** Directions **
Where the word "blue" occurs in a line of the listing below, copy that line.

** The records **

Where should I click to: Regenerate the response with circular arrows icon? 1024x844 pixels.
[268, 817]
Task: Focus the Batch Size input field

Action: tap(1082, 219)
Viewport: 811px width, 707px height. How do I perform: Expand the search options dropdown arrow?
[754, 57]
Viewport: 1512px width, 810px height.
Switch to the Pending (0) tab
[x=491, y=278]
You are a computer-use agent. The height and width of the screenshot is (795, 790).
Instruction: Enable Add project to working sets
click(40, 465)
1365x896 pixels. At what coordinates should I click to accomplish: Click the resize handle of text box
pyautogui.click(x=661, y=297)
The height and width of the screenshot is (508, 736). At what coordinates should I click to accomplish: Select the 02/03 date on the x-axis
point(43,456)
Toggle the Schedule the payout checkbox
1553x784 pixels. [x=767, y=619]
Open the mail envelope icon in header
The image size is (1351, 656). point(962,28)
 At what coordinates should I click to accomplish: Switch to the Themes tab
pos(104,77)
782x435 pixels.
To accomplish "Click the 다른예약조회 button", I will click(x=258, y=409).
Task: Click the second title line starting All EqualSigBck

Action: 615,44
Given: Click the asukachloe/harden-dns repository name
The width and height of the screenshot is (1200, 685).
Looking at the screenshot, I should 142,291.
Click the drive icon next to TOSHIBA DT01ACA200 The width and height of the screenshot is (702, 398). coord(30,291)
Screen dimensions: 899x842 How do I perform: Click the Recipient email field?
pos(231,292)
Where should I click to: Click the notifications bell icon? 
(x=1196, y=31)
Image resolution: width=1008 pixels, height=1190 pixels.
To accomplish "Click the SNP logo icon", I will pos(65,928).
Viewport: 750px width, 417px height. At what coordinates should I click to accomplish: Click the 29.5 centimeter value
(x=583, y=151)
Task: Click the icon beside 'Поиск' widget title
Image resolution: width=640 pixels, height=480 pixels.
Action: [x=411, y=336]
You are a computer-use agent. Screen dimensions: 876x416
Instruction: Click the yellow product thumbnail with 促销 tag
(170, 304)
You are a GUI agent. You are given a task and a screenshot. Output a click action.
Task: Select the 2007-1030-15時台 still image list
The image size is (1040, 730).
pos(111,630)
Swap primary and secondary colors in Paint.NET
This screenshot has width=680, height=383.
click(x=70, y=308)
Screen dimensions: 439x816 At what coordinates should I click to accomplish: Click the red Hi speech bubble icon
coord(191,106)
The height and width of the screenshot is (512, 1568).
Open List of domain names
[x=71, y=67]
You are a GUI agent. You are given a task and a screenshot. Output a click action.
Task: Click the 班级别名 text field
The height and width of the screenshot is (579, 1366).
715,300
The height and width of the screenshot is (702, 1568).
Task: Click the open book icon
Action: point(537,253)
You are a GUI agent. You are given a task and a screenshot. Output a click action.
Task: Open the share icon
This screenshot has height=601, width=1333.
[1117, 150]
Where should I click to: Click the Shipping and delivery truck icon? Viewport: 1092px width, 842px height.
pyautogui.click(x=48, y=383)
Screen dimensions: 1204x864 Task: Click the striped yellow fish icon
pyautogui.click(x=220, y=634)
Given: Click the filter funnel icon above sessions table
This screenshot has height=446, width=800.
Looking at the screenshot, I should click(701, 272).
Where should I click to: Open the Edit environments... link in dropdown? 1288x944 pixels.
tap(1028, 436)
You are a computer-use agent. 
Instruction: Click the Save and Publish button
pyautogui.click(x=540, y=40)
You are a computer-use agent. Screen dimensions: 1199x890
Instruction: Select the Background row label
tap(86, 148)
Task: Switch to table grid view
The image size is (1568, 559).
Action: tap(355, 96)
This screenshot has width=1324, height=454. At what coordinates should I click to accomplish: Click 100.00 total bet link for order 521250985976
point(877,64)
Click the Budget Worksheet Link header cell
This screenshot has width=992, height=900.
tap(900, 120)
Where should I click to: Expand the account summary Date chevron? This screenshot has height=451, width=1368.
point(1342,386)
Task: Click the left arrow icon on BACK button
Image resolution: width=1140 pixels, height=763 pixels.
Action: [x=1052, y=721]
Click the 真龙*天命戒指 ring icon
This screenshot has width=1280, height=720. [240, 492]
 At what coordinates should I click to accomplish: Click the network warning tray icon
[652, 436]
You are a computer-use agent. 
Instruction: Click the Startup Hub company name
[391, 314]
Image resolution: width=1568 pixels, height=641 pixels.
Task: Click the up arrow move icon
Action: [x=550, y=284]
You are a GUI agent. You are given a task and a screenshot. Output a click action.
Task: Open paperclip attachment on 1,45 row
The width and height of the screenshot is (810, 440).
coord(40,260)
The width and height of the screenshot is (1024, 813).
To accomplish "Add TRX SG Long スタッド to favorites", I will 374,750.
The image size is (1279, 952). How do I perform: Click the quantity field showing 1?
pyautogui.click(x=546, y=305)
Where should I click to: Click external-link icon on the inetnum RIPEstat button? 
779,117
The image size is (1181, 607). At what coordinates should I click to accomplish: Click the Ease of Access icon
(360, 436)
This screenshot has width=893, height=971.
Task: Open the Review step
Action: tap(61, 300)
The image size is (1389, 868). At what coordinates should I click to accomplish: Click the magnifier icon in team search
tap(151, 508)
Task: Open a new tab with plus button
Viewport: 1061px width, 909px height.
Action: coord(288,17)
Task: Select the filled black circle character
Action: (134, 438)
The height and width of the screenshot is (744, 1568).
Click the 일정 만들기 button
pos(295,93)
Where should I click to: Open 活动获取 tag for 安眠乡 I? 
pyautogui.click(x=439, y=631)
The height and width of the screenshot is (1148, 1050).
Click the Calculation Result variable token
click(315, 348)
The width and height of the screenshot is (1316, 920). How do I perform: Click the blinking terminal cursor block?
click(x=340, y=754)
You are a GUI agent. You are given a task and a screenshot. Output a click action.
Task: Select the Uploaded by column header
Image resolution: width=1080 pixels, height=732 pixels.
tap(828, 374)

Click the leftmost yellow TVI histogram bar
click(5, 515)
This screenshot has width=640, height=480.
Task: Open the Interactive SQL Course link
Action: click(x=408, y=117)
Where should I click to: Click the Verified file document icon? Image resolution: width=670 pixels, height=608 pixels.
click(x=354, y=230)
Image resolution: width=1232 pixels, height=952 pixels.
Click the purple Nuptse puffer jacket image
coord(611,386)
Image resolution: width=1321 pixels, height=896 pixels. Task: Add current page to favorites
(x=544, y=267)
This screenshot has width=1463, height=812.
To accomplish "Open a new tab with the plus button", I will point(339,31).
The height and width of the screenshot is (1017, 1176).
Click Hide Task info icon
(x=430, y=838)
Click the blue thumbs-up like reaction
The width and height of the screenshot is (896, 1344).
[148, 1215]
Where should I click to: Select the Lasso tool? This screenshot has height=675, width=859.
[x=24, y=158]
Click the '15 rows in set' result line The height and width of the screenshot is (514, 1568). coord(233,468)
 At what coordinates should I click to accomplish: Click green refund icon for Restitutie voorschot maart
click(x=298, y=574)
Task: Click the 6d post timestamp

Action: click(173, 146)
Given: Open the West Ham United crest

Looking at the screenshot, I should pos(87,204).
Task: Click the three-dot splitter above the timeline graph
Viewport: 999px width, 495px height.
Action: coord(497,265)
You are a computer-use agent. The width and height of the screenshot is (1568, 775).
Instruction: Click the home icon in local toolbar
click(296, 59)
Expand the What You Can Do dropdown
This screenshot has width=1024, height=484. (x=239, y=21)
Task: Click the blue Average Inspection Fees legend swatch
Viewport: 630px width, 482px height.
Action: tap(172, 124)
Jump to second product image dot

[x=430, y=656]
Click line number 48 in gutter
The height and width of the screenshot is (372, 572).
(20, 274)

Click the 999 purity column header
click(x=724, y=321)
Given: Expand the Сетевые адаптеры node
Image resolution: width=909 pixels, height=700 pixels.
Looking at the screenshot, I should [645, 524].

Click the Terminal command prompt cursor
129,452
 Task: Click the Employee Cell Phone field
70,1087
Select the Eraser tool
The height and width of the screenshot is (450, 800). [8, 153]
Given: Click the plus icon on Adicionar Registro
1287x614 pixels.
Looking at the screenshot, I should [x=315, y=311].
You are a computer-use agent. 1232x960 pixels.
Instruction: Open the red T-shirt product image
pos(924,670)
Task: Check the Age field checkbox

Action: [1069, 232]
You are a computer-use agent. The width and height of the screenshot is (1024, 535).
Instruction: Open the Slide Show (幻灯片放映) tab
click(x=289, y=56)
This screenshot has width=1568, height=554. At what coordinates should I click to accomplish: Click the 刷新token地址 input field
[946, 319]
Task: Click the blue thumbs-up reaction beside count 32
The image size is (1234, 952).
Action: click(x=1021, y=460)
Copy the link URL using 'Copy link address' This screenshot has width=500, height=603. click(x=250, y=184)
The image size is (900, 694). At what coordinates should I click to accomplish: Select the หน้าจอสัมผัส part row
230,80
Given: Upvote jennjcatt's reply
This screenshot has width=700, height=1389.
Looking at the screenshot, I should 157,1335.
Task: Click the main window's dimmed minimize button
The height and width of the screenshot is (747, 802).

** Answer to this problem **
Click the blue thumbs-up like reaction
Task: Click the blue Average Inspection Fees legend swatch
Task: Click the blue thumbs-up reaction beside count 32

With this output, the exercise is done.